╔══
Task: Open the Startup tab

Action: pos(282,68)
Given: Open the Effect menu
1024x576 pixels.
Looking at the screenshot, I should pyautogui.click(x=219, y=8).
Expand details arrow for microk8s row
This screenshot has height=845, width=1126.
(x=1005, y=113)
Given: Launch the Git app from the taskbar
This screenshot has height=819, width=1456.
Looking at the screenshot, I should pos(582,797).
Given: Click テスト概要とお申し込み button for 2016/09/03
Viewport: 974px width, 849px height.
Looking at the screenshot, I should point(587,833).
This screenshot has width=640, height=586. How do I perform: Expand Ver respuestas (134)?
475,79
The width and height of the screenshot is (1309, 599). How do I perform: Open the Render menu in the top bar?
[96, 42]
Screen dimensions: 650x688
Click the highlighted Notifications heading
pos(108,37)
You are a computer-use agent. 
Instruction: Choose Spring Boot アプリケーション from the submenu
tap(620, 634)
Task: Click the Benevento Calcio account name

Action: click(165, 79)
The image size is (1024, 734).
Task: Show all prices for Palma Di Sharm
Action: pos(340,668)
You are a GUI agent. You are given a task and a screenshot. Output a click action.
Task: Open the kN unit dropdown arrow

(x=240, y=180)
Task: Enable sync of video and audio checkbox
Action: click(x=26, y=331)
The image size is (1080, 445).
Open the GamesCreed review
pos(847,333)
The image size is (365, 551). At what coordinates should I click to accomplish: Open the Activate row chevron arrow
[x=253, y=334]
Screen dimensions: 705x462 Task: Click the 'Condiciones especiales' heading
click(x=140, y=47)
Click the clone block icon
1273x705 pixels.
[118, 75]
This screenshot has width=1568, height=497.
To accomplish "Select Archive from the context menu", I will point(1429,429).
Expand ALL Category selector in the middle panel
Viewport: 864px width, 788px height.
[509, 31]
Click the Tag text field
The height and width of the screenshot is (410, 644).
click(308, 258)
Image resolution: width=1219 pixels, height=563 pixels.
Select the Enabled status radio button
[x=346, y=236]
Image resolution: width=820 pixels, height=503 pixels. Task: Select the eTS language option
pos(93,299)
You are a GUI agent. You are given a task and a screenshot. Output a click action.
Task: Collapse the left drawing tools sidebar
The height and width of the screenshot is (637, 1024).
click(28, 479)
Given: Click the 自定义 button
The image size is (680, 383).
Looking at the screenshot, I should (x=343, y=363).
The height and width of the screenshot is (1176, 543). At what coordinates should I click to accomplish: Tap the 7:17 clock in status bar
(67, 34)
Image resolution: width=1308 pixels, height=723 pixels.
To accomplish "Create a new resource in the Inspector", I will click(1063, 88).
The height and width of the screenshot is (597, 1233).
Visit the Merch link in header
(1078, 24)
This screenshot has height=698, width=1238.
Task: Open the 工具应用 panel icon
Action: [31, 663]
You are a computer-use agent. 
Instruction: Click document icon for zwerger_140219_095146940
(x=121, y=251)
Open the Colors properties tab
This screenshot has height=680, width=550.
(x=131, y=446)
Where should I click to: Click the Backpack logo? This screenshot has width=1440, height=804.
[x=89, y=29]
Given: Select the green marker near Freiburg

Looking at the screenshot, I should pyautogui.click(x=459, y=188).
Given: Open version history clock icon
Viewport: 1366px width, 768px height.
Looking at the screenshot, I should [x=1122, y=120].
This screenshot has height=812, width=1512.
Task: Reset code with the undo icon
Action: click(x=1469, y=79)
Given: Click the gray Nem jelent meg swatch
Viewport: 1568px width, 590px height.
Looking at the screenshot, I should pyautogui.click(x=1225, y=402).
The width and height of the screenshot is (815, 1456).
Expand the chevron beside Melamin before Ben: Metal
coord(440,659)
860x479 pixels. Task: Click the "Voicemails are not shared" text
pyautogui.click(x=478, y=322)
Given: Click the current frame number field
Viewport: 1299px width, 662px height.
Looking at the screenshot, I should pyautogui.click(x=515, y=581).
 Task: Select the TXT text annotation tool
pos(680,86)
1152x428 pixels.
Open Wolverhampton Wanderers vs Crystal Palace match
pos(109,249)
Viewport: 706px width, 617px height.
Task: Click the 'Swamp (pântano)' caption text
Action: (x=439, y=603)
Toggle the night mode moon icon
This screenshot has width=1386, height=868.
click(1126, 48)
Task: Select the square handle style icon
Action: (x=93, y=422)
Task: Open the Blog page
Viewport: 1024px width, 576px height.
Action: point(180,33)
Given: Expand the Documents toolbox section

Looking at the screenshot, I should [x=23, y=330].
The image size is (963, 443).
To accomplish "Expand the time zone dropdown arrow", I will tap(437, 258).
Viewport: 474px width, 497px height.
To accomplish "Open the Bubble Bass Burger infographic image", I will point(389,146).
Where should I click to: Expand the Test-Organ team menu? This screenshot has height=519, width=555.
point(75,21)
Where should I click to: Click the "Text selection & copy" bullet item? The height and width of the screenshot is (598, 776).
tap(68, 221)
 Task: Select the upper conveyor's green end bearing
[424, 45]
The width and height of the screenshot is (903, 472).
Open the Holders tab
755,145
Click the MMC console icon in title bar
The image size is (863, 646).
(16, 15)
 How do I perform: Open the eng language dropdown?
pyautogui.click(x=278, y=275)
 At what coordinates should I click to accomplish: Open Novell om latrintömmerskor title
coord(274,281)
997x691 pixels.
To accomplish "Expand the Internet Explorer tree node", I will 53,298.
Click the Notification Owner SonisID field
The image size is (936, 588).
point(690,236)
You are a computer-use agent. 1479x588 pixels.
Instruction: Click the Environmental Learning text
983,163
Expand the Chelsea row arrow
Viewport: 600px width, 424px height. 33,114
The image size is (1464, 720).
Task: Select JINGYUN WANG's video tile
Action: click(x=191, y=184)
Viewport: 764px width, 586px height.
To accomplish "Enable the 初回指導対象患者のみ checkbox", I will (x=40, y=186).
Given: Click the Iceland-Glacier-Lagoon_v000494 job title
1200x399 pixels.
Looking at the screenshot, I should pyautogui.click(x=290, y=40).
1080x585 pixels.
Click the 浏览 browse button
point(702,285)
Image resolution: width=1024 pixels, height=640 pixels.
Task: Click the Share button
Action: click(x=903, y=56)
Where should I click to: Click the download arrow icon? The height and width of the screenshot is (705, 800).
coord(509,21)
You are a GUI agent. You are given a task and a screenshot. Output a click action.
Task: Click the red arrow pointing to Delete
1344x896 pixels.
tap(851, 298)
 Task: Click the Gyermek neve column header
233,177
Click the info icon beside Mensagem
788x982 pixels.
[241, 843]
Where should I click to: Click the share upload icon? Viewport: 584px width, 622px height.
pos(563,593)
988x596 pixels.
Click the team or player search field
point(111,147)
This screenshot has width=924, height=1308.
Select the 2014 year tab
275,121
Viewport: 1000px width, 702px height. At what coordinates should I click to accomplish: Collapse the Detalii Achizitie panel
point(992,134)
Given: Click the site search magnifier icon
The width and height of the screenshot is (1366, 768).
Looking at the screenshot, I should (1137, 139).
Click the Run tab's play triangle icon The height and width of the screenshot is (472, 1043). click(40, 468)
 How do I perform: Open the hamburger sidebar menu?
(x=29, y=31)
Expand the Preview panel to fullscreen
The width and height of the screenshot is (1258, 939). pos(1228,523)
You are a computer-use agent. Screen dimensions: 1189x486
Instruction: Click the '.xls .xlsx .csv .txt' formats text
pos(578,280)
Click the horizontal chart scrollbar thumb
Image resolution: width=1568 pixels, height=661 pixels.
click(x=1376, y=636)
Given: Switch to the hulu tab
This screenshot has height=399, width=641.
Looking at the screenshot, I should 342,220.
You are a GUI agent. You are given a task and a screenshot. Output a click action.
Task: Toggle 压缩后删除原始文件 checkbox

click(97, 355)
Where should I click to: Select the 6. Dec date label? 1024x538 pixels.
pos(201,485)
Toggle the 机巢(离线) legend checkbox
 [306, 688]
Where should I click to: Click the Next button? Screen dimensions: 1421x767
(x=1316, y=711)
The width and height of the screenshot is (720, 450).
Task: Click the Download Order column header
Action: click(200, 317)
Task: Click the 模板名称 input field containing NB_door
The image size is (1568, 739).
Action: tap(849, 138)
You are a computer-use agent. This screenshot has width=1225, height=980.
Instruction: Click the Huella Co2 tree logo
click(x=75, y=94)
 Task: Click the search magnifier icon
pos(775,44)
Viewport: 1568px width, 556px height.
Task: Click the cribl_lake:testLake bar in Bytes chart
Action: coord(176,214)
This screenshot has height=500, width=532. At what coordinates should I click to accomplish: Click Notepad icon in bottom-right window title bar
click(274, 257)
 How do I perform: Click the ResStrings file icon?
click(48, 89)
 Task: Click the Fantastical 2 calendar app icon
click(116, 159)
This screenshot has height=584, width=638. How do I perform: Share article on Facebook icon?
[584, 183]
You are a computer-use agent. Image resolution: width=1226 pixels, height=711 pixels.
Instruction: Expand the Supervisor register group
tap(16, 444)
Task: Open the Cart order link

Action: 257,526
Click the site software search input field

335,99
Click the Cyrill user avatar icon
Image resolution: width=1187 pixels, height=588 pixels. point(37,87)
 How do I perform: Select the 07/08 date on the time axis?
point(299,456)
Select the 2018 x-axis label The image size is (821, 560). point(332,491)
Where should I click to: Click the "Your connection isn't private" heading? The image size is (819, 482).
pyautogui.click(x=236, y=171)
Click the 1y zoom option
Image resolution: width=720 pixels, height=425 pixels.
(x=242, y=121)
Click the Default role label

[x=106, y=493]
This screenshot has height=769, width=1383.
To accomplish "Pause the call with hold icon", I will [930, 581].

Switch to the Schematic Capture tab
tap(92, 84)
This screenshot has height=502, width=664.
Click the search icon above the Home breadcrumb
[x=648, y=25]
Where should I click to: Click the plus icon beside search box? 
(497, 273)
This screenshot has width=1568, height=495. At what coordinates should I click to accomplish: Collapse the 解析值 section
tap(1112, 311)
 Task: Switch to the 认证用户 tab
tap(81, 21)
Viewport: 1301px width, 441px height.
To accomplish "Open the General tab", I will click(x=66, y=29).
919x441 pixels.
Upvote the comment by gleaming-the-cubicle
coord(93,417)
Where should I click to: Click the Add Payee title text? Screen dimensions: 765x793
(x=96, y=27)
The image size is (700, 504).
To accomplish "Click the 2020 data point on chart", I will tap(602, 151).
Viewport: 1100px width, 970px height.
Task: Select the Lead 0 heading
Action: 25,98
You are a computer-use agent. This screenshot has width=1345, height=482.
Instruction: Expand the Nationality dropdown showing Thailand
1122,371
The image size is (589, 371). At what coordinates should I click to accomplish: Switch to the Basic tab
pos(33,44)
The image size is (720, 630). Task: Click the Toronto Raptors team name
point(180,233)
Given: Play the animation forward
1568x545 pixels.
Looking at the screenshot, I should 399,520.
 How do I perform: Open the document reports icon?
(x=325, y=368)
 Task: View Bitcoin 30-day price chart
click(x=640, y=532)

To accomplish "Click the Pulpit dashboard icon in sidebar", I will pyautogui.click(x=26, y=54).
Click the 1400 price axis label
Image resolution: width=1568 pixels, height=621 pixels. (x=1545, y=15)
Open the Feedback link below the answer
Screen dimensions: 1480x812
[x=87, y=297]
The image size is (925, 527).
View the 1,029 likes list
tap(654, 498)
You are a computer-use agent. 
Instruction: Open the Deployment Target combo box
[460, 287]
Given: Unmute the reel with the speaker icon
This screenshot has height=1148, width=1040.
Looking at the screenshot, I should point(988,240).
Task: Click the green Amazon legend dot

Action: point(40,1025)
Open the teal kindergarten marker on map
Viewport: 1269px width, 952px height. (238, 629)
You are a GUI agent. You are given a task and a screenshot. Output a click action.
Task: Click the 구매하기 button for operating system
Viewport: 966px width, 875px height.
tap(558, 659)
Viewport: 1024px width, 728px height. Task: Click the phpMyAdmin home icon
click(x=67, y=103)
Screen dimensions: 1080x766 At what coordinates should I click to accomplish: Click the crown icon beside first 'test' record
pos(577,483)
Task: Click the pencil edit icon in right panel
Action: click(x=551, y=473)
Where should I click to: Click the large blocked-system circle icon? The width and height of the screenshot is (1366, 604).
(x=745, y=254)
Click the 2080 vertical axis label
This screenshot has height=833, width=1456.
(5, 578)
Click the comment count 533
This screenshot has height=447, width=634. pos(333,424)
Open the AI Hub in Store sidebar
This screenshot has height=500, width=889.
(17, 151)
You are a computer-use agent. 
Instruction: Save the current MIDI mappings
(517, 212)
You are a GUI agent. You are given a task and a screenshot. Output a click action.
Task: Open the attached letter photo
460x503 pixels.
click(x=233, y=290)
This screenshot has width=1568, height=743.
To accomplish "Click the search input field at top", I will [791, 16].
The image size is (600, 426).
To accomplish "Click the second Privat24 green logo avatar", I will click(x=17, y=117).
╚══
> _WORK TO BE COMPLETED_
Every line from the top of the material above through the line holding "Given: Click テスト概要とお申し込み" should be reproduced word for word, and nothing beyond it.

> _PROBLEM SOLUTION_
Task: Open the Startup tab

Action: pos(282,68)
Given: Open the Effect menu
1024x576 pixels.
Looking at the screenshot, I should pyautogui.click(x=219, y=8).
Expand details arrow for microk8s row
This screenshot has height=845, width=1126.
(x=1005, y=113)
Given: Launch the Git app from the taskbar
This screenshot has height=819, width=1456.
Looking at the screenshot, I should pos(582,797).
Given: Click テスト概要とお申し込み button for 2016/09/03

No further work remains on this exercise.